We suggest development of an algorithm which fully utilises the continuous distributions of metabolic features (e.g., by calculating z-scores). For example, a two-step approach may have advantages in terms of cost-effectiveness. The first step would target a wider range of overweight/obese children, perhaps through primary care, and those who were flagged as overweight (using age, sex, and potentially ethnicity standardised BMI z-score) could be assessed for other easily measurable factors predictive of later cardiometabolic disease, for example, blood pressure. The small group of children that exceed a stringent threshold for a standardised summary score for estimated risk could then be taken forward to the next step. In this next step, more complex, costly, or time-consuming clinical measurements (e.g., lipids, insulin, and glucose) could be taken from referred children and an updated standardised risk score could be calculated. Children with a “high risk” score should be offered specialised weight management interventions if these are available or be monitored regularly and treated when necessary. This approach combines the benefits of the use of continuous metabolic features in the first step while retaining usability through the application of cutoffs for flagging children who are predicted to be at the highest risk.

The suggested algorithm could be based on a fitted prediction model in a large, longitudinal, population-based dataset that covers anthropometric and metabolic data and other relevant risk factors from childhood and adolescence as well as clinical outcomes (T2D, hypertension, and CVD) from adulthood. The algorithm should be validated and refined in other datasets. Once validated, it should be an improvement over existing algorithms because it uses complete information from the continuous distributions of the metabolic risk factors.

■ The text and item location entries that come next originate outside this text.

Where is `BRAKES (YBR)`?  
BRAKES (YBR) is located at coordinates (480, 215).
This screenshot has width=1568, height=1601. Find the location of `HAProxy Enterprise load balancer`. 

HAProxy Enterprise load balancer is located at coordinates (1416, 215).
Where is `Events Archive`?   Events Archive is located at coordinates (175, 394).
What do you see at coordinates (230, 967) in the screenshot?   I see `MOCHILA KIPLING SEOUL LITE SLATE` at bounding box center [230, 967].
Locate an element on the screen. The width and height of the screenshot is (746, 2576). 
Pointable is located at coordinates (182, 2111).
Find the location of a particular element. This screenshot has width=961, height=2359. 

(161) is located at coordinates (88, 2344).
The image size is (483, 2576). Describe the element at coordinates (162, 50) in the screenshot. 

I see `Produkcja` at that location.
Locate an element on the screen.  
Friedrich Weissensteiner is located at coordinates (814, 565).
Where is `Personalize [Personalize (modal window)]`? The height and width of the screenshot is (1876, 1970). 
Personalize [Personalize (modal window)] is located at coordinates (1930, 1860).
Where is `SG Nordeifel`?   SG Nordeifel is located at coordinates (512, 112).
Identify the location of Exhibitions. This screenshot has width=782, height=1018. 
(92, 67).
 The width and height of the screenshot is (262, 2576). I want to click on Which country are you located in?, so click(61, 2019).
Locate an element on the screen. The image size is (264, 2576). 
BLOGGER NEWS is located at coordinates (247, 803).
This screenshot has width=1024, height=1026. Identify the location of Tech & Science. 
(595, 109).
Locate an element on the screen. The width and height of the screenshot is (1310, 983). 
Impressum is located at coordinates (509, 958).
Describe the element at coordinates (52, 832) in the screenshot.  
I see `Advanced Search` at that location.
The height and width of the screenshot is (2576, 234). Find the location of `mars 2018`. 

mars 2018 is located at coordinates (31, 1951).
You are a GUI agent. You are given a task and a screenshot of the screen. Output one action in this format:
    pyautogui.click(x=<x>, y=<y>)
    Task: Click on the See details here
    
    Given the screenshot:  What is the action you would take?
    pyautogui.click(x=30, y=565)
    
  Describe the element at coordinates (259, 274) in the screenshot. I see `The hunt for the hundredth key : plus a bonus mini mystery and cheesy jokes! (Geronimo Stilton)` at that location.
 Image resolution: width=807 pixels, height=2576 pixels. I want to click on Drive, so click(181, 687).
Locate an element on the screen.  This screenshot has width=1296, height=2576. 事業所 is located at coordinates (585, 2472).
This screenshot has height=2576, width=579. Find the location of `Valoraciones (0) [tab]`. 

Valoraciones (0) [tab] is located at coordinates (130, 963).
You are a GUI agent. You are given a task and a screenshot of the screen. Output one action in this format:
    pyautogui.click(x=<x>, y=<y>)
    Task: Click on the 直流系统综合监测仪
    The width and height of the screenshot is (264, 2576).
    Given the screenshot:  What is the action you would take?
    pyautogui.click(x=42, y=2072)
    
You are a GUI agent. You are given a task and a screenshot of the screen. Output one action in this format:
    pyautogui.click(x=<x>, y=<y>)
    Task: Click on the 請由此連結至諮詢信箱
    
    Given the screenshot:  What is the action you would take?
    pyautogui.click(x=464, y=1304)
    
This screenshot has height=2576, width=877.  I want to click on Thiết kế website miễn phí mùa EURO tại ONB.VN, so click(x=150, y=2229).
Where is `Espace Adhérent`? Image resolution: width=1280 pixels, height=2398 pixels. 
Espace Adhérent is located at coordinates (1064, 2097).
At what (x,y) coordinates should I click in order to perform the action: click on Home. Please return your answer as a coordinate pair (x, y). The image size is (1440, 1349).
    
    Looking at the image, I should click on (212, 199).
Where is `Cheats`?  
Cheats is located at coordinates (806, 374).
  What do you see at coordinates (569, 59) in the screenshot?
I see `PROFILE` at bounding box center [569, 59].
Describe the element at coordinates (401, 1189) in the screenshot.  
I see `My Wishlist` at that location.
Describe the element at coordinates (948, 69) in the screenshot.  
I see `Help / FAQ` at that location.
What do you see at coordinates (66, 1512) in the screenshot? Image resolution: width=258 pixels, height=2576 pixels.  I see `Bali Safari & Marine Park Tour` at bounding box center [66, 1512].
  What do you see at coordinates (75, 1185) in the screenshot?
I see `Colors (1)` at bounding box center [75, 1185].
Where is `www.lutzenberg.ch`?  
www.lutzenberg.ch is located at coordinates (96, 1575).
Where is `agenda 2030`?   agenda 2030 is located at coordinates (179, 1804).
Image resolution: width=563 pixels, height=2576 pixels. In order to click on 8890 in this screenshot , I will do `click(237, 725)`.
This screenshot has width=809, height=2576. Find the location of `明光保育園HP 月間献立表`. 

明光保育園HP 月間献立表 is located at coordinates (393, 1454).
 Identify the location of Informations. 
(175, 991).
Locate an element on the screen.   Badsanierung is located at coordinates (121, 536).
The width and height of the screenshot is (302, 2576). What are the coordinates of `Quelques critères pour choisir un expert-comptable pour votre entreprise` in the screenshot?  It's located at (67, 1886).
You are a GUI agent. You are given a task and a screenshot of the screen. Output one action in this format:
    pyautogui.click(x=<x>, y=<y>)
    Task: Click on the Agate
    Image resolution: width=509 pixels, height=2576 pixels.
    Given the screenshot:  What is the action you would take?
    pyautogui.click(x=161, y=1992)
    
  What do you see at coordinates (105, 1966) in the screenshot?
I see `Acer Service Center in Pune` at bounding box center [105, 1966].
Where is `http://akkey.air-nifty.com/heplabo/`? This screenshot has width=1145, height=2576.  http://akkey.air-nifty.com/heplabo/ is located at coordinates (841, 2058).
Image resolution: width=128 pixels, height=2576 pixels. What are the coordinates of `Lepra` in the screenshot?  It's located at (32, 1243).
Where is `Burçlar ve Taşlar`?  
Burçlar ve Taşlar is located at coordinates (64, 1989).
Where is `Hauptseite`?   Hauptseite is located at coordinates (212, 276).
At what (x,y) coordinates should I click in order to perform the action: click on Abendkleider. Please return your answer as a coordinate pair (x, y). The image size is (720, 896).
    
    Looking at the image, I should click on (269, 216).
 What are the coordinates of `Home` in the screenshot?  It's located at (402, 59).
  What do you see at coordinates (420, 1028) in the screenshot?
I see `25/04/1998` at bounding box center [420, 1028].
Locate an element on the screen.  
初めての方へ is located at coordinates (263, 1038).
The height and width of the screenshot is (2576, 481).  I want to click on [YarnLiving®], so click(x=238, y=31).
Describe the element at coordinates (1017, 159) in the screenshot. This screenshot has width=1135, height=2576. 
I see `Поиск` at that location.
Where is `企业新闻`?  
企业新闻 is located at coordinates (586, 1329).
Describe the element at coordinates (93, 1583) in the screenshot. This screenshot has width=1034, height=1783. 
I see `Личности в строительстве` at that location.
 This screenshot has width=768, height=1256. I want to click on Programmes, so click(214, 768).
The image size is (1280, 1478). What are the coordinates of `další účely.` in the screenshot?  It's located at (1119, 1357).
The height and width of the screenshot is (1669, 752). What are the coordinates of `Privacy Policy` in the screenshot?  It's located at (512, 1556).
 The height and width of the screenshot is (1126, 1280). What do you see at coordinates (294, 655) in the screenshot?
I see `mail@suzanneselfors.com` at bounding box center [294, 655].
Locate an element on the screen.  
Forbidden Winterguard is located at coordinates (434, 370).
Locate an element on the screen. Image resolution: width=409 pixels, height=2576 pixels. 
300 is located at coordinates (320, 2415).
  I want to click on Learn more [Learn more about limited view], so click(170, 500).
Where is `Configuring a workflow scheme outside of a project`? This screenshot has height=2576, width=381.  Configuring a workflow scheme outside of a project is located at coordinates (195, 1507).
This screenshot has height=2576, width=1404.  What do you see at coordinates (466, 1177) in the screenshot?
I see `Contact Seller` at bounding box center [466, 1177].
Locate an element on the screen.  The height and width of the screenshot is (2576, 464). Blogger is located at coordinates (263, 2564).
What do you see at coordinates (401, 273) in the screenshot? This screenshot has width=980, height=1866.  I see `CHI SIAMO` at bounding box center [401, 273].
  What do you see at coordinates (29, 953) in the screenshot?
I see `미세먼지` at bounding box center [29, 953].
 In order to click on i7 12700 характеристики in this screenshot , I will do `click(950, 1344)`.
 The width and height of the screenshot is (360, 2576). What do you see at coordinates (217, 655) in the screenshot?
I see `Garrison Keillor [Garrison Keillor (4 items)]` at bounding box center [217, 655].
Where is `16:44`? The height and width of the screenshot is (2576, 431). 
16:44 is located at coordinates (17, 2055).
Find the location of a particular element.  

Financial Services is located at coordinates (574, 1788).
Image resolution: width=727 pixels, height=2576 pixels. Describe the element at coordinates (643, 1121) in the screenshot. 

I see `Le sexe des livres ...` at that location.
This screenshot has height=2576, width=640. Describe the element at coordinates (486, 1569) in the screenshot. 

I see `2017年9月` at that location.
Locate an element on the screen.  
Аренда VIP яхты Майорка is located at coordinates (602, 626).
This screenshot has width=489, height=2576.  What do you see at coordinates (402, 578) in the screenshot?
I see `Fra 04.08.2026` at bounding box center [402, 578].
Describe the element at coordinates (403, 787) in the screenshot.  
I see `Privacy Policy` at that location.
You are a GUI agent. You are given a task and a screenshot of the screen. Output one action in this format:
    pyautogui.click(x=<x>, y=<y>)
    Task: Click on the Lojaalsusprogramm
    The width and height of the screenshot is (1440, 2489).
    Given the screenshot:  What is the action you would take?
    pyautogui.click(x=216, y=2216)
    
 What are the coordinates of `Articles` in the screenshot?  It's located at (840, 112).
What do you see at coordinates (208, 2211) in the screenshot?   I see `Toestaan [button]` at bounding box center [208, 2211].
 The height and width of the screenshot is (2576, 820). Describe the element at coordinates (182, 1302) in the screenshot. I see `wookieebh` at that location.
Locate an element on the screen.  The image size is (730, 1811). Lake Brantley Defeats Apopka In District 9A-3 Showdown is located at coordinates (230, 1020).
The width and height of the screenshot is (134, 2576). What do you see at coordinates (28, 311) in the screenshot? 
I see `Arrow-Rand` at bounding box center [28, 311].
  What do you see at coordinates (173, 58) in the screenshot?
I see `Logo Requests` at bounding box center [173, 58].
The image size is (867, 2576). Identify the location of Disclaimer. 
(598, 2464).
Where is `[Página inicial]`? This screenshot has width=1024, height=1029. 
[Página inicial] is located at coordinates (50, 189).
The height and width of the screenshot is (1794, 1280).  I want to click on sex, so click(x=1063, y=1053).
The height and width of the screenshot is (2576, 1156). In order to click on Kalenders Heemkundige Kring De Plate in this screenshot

Our work using a large UK cohort [37] suggested that age, sex, and ethnicity standardised BMI z-score was the best predictor of having cardiovascular risk factors (elevated glucose, LDL-C, and/or SBP/DBP) present in childhood (submitted manuscript). Based on this work, we created a simple online tool that gives primary care providers guidance on how to treat and appropriately refer children who are overweight. This tool was piloted among future user groups in the UK. Validation against clinical cardiometabolic outcomes in adulthood was not possible using the same cohort due to its young age, but we hope to validate our models in larger, more diverse datasets in the future.

5. Conclusions

Several different MetS scores and algorithms which predict adult cardiometabolic risk in children have been developed, but diagnostic test results against a clinical outcome, such as CVD, have not been published for most of them, and they have not been validated in other populations. We suggest a simple two-step approach for predicting risk of adult cardiometabolic disease in overweight children and piloting and validating any new algorithms.

Acronyms

CVD:Cardiovascular disease
CHD:Coronary heart disease
MetS:Metabolic Syndrome
cMetS:Continuous metabolic syndrome score
T2D:Type 2 diabetes
BMI:Body mass index
WC:Waist circumference
SBP:Systolic blood pressure
DBP:Systolic blood pressure
MAP:Mean arterial pressure
TG:Triglyceride
TC:Total cholesterol
HDL-C:High density lipoprotein cholesterol
TC : HDL-C: TC/HDL-C ratio
LDL-C:Low density lipoprotein cholesterol
IR:Insulin resistance
HOMA:Homeostasis model assessment
IDF: International Diabetes Federation
IGT:Impaired glucose tolerance
OGTT:Oral glucose tolerance test
PCOS:Polycystic ovarian syndrome
ROC:Receiver operating characteristic
PA:Physical activity
SGA:Smallness for gestational age
PPV:Positive predictive value.

Conflict of Interests

The authors declare that they have no conflict of interests.

Acknowledgments

This paper presents independent research funded by the National Institute for Health Research (NIHR) under its Programme Grants for Applied Research programme (RP-PG-0608-10035-the Paediatric Research in Obesity Multimodal Intervention and Service Evaluation (PROMISE) programme). The views expressed in this paper are those of the authors and not necessarily those of the NHS, the NIHR, or the Department of Health.